He looked ahead. “She says she don’t want one.”
“She does,” Monty said. “She just doesn’t want you to go to the trouble, feelin’ sorry for her.”
Mr. Avalos nodded solemnly.
The goat continued its awful screaming as the two workers hoisted it along toward us, one man hugging the front legs and the other looping his arms around the spindly rear legs so that the poor beast sagged like a hammock and its white belly bulged.
Mr. Avalos looked at me and said, “The goats are the loudest,” then looked away. “The lambs, they just stand there and shiver.”
“Maybe we should be moseying on,” I said to Monty.

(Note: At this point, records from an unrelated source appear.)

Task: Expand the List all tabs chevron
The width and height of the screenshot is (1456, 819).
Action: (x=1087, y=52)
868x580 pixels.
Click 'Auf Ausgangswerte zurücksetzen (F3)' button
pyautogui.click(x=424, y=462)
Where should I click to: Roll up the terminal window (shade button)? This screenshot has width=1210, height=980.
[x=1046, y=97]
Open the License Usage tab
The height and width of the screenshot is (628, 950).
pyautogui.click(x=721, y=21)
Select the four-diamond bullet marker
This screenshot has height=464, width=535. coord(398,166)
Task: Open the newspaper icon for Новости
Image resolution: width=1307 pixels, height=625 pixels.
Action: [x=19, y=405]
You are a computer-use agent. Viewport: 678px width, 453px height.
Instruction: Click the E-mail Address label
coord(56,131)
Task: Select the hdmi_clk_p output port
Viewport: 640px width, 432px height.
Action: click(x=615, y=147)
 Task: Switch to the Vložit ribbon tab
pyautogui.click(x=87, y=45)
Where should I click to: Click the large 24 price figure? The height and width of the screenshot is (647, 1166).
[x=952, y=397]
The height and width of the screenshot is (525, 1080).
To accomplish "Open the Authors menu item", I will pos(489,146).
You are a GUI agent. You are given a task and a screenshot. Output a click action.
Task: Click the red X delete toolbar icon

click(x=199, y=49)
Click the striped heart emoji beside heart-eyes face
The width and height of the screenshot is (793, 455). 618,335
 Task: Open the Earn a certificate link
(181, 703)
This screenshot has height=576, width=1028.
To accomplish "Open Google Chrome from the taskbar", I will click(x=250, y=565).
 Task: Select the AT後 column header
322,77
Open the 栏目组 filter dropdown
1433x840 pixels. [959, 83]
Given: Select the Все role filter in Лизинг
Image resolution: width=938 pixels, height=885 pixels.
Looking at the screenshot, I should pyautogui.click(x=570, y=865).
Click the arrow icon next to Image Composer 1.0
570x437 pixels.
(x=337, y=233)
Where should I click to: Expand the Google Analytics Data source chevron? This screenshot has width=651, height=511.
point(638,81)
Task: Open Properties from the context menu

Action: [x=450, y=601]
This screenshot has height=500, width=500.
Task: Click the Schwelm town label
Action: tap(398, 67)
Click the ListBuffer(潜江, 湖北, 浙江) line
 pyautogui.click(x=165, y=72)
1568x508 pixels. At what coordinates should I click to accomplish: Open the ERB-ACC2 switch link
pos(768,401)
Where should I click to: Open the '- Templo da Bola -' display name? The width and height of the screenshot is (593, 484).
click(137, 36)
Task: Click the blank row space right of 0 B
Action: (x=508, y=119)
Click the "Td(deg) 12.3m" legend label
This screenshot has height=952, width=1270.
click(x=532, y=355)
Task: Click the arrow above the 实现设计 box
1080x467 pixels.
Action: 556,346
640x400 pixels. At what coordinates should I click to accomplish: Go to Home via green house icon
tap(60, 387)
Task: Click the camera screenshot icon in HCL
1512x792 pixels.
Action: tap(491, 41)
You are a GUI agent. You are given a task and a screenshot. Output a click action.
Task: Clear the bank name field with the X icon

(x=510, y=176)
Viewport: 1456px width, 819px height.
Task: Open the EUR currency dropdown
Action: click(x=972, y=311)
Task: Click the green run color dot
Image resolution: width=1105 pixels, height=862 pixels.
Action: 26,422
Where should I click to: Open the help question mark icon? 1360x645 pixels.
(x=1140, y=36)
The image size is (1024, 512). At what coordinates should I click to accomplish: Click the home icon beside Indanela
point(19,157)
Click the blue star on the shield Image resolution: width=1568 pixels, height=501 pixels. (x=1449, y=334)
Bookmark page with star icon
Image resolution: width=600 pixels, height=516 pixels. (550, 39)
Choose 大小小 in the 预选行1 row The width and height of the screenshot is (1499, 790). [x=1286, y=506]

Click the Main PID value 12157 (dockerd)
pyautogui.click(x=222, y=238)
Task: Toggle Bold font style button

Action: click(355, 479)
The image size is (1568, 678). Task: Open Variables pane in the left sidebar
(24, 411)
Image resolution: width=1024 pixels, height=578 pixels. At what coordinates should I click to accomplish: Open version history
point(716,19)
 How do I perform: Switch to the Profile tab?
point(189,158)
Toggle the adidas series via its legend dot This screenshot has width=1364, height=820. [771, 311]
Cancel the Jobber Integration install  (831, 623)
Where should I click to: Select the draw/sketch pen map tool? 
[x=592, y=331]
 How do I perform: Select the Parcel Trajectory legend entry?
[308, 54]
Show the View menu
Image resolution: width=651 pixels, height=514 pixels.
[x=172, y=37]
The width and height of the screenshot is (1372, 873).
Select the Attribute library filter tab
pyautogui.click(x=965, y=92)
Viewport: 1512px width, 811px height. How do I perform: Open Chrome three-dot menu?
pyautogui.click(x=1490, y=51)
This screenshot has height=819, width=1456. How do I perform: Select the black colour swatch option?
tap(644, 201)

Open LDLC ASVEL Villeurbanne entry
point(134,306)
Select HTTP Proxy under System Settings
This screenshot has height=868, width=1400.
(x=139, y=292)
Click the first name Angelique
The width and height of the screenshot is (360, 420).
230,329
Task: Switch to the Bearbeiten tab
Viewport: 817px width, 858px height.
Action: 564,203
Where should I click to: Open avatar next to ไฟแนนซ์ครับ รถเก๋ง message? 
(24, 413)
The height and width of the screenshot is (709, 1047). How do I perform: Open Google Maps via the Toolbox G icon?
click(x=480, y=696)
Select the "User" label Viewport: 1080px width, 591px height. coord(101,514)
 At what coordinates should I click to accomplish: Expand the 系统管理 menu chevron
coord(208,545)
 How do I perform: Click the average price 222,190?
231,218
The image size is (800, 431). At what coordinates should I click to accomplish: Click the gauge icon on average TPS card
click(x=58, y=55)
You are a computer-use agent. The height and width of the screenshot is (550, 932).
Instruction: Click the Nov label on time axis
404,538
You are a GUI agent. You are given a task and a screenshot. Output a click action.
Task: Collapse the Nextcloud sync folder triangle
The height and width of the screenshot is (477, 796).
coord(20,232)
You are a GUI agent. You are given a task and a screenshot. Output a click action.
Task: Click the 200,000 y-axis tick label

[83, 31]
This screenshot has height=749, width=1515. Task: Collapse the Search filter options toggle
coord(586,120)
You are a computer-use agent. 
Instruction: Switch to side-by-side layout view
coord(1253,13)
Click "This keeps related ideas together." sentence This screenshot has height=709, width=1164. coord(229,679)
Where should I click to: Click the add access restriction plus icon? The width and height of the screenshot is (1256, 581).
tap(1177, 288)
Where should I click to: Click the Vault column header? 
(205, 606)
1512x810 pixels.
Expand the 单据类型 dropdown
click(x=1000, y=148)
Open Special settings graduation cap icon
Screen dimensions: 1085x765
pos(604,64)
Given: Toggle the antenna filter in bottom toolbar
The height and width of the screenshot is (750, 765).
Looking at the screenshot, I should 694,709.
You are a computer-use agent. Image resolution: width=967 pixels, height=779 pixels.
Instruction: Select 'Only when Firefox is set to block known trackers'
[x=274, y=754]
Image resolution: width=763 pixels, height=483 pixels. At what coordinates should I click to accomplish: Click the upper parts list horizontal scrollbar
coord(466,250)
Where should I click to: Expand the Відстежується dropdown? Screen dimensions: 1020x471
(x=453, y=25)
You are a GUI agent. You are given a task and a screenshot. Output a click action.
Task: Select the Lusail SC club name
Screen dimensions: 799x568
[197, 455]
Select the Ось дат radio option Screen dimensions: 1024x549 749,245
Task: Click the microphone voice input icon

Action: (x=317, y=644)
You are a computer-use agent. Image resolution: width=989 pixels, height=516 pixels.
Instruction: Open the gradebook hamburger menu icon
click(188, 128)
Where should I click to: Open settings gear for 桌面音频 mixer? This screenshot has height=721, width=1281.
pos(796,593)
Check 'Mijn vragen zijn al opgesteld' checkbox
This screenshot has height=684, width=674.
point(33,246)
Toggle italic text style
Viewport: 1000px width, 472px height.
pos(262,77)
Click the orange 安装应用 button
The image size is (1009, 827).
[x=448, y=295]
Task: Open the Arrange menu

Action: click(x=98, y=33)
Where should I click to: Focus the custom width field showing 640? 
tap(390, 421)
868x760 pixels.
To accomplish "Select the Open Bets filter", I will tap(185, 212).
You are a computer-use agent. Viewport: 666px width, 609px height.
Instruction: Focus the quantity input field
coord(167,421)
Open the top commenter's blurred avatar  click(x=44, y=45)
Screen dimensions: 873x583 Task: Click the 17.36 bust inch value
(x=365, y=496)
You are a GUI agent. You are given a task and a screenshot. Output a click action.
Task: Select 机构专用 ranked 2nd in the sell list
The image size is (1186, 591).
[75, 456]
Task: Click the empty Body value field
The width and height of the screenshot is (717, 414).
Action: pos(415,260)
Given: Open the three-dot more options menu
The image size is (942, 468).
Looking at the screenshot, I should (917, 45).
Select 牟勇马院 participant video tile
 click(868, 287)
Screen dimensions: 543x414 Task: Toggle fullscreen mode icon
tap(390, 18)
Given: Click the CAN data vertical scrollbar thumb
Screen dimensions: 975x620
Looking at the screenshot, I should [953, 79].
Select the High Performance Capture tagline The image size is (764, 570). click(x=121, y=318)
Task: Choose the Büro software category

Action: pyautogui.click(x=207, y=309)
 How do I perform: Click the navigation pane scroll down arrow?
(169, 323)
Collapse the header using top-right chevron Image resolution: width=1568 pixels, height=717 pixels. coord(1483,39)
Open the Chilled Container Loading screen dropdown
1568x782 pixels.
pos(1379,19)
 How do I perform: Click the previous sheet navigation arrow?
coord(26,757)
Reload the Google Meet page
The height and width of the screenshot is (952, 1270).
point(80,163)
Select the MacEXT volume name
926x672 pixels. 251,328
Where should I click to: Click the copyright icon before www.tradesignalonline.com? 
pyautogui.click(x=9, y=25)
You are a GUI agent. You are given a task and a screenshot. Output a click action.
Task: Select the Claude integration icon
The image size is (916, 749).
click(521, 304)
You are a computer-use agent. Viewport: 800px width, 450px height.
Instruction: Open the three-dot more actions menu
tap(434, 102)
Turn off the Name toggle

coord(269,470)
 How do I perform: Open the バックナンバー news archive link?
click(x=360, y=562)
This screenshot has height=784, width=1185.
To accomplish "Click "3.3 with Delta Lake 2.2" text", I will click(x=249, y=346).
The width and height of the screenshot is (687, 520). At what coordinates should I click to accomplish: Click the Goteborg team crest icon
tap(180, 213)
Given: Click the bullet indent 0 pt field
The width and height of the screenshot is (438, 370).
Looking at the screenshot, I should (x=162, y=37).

“Here comes that one,” Mr. Avalos said, looking over the heads of the workers. He meant Switchie, with Jolene, the two of them coming from the direction of a white structure too small to be a house by today’s standards but maybe it was Avalos family headquarters once. His arm completely wrapped around Jolene at the top of her shoulders, Switchie’s hand was at her mouth, and as they came close I saw he had a finger between her lips and he was rubbing her gums in a most intrusive and sensual way.
The workers hefted the goat onto a dark wood slab next to the steel table. I felt my breath come quick. I slid off the table and went around to the opposite side, holding my own arms and looking out past the cactus at the dust rising in the back field where the riders were continuing their games.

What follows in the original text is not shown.